§ Problems to work on
A – Reproduce the DLSS 3.5 text between "In conclusion, DLSS" and "in DLSS 3.5?", inclusive.
B – Carry on the DLSS 3.5 article from the point where it ends.

(Provided text)

Scenarios Where DLSS 3.5 Shines

DLSS 3.5 and Ray Reconstruction are particularly effective in games that heavily utilize ray tracing, such as:

• Cyberpunk 2077: This title is arguably the poster child for ray tracing and DLSS. DLSS 3.5 offers significant performance gains in Cyberpunk 2077, especially in demanding areas with numerous light sources and reflections.
• Alan Wake 2: With its atmospheric lighting and complex ray-traced effects, Alan Wake 2 also benefits greatly from DLSS 3.5.
• Portal with RTX: A showcase of ray tracing technology, Portal with RTX demonstrates the power of DLSS 3.5 in completely transforming the visual experience while maintaining playable frame rates.

Limitations and Considerations

While DLSS 3.5 offers compelling performance improvements, it’s essential to acknowledge its limitations:

• Hardware Requirements: DLSS 3.5 requires an NVIDIA RTX GPU to function. Older generations of NVIDIA GPUs, as well as AMD GPUs, are not compatible.
• Game-Specific Implementation: The effectiveness of DLSS 3.5 can vary depending on the game’s implementation. Some games may benefit more than others.
• DLSS Settings: Choosing the appropriate DLSS setting (Quality, Balanced, Performance, Ultra Performance) is crucial for achieving the desired balance between image quality and performance.
• CPU Bottlenecks: If the CPU is a bottleneck, DLSS 3.5 may not provide significant performance improvements. In these cases, the CPU is limiting the GPU’s ability to render frames, regardless of how efficiently the GPU is processing the graphics.
• Frame Generation: DLSS 3 Frame Generation, a separate technology from Ray Reconstruction, is only available on RTX 40-series GPUs. While it can drastically increase frame rates, it can also introduce input latency.

Conclusion: A Powerful Tool for Performance and Visuals

In conclusion, DLSS 3.5, with its innovative Ray Reconstruction technology, offers a significant step forward in both performance and visual quality in ray-traced games. By optimizing the ray tracing pipeline and reducing visual artifacts, DLSS 3.5 allows gamers to enjoy smoother frame rates and more immersive experiences. However, it’s important to consider the hardware requirements, game-specific implementations, and DLSS settings to maximize the benefits of this powerful technology. If you have an RTX GPU and play games with ray tracing, DLSS 3.5 is definitely worth exploring.

Frequently Asked Questions (FAQs) about DLSS 3.5

1. What exactly is Ray Reconstruction in DLSS 3.5?

Ray Reconstruction is a key component of DLSS 3.5 that replaces traditional denoisers in ray-traced games with an AI-powered system. This system is trained on an NVIDIA supercomputer to analyze multiple frames and reconstruct higher-quality ray-traced images, resulting in sharper visuals, reduced ghosting, and potentially improved performance.

2. Does DLSS 3.5 work on all RTX GPUs?

Yes, DLSS 3.5 is compatible with all NVIDIA RTX GPUs. This includes the RTX 20, 30, and 40 series cards. However, Frame Generation is only available on RTX 40-series cards.

3. How do I enable DLSS 3.5 in a game?

(End Provided text)
(Raw data)

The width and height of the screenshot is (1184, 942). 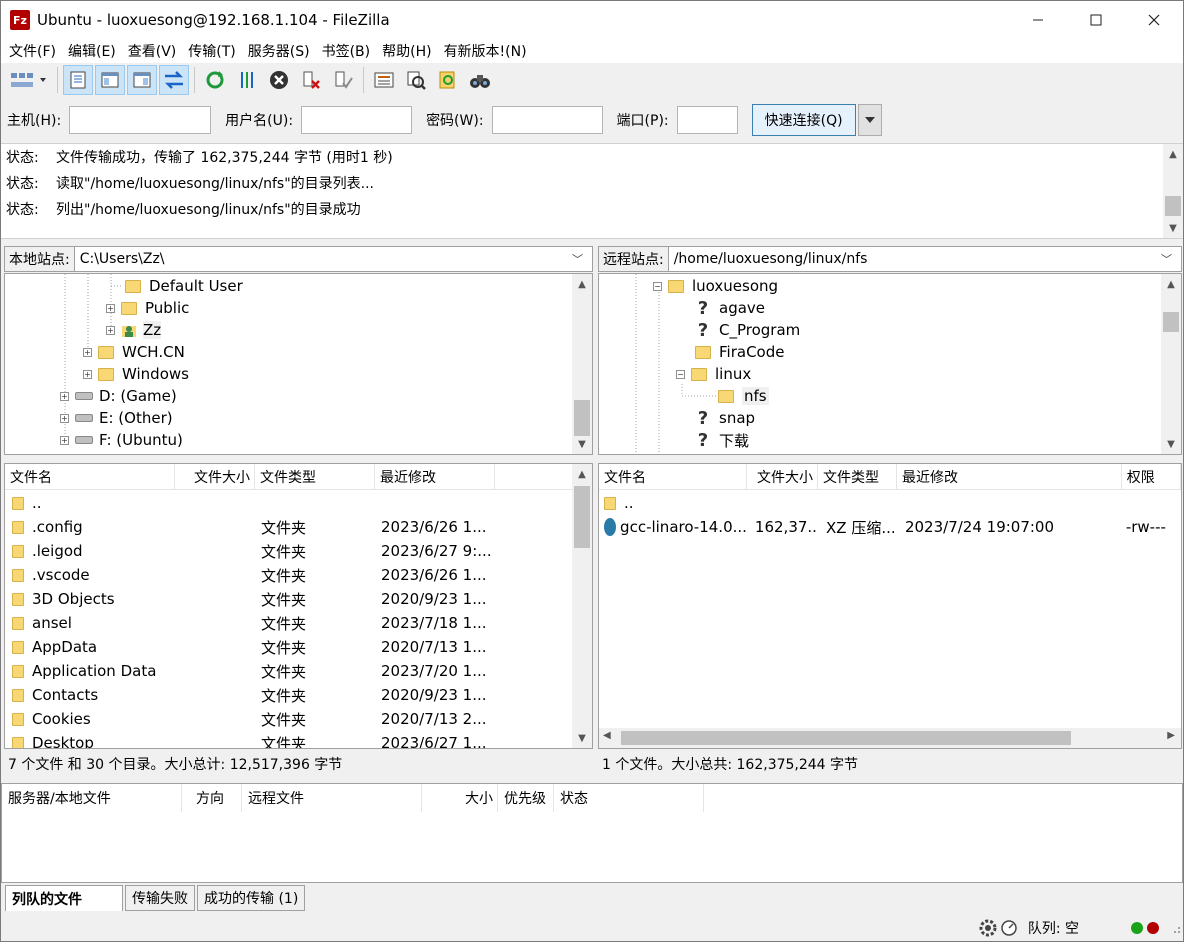 I want to click on tree-item: ? snap, so click(x=725, y=418).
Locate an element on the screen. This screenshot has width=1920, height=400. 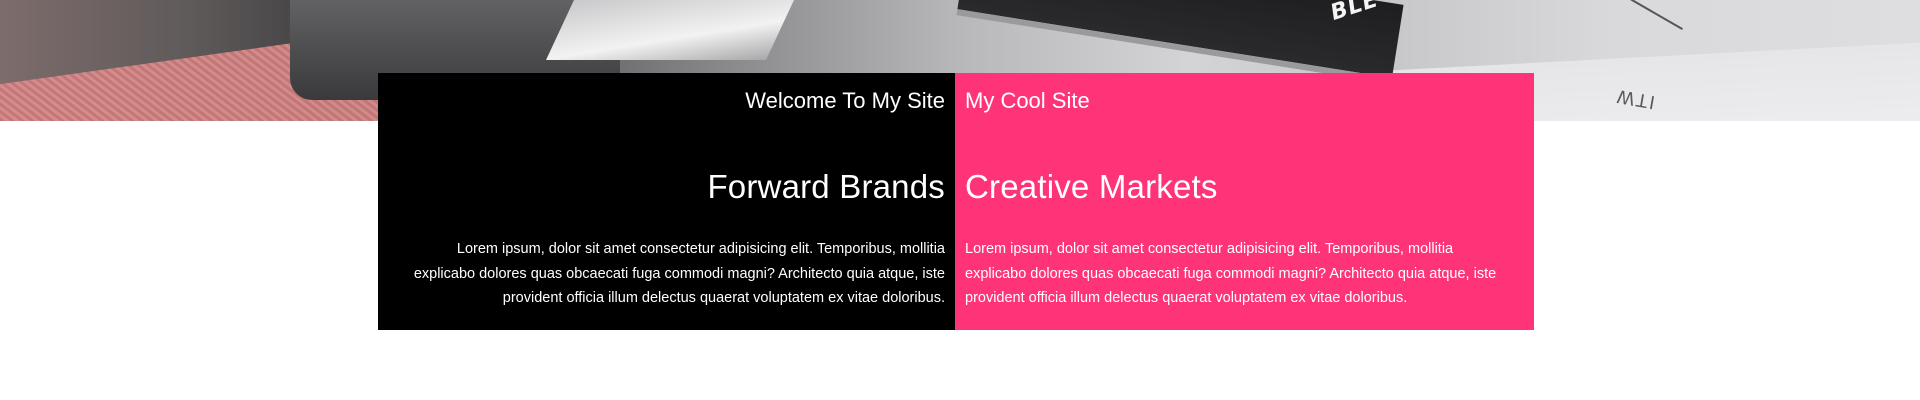
right-site-title: My Cool Site is located at coordinates (1028, 100).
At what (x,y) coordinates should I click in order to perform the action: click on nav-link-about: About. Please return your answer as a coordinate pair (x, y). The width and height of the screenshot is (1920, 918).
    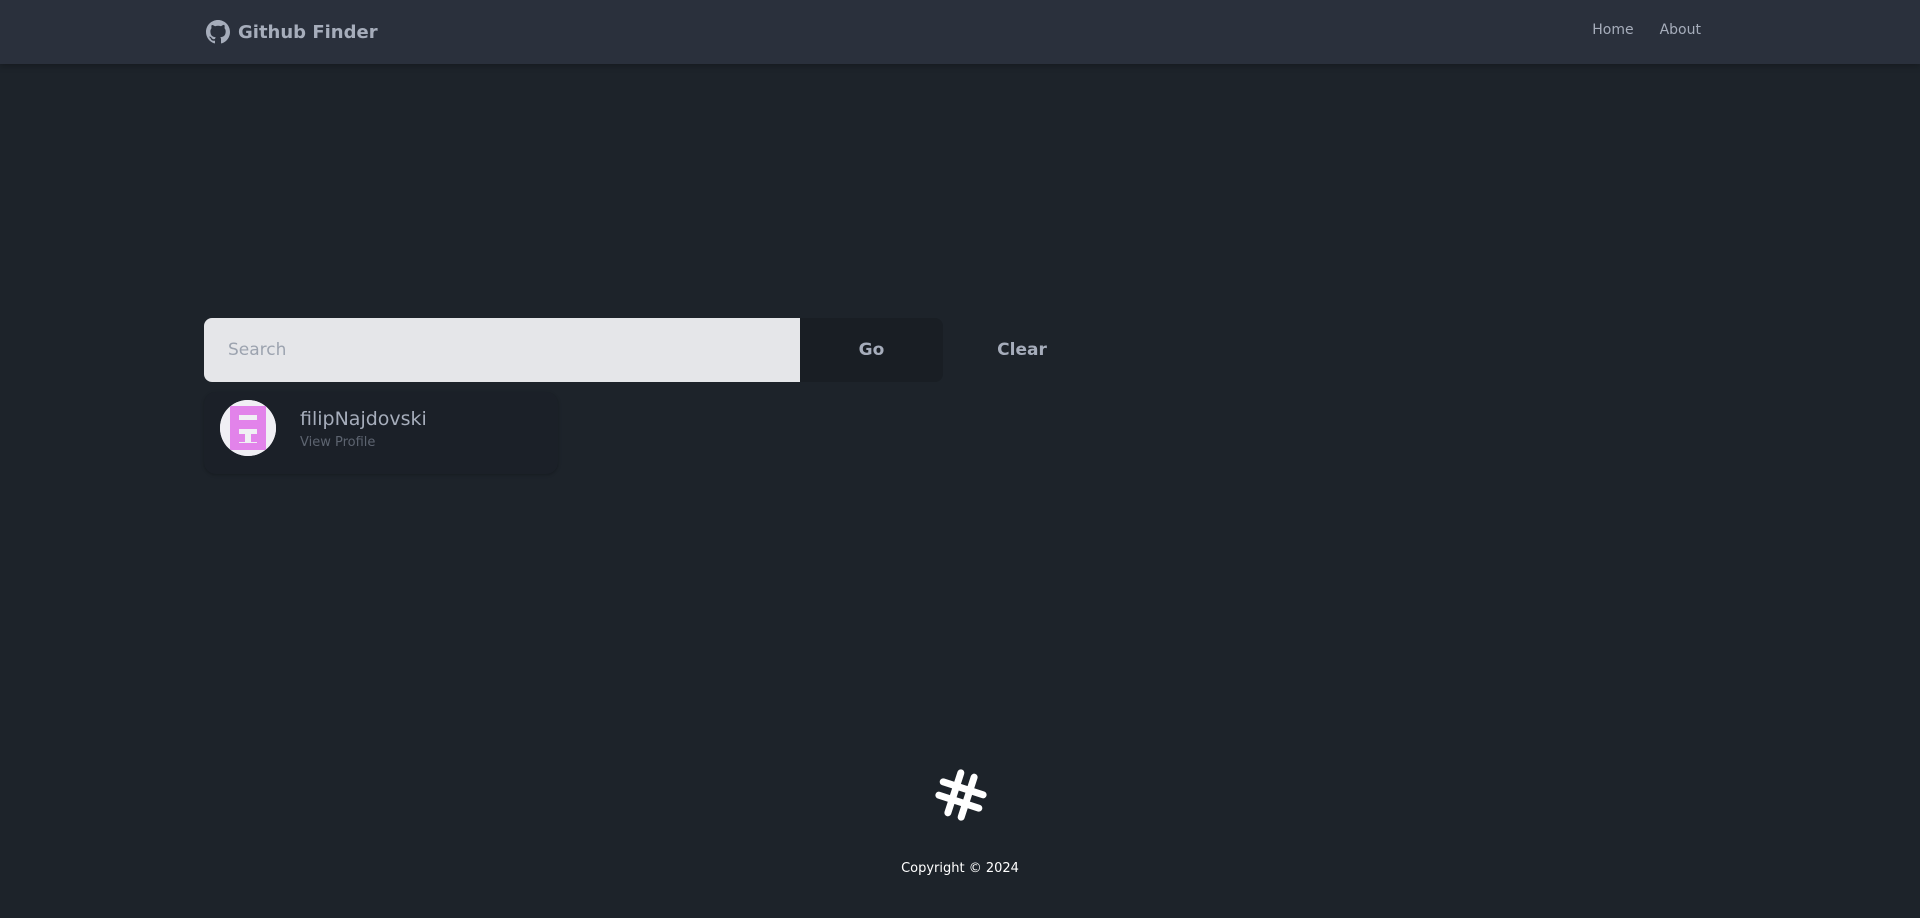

(End Raw data)

§ Answers for the tasks
A –
In conclusion, DLSS 3.5, with its innovative Ray Reconstruction technology, offers a significant step forward in both performance and visual quality in ray-traced games. By optimizing the ray tracing pipeline and reducing visual artifacts, DLSS 3.5 allows gamers to enjoy smoother frame rates and more immersive experiences. However, it’s important to consider the hardware requirements, game-specific implementations, and DLSS settings to maximize the benefits of this powerful technology. If you have an RTX GPU and play games with ray tracing, DLSS 3.5 is definitely worth exploring.

Frequently Asked Questions (FAQs) about DLSS 3.5

1. What exactly is Ray Reconstruction in DLSS 3.5?

B –
To enable DLSS 3.5, you need to ensure that the game supports the technology and that you have an RTX GPU installed. In the game’s graphics settings, look for the DLSS option and select the desired DLSS mode (Quality, Balanced, Performance, or Ultra Performance). If the game supports Ray Reconstruction, there will be a separate setting for it, or it may be automatically enabled when DLSS is activated.

4. What’s the difference between DLSS 3.5 and DLSS 3?

DLSS 3 introduced Frame Generation, which is only available on RTX 40-series GPUs and allows the GPU to insert entirely new frames. DLSS 3.5 focuses on improving image quality and performance through Ray Reconstruction, which is a new technology applicable to all RTX GPUs when ray tracing is enabled.

5. Will DLSS 3.5 improve performance even without ray tracing enabled?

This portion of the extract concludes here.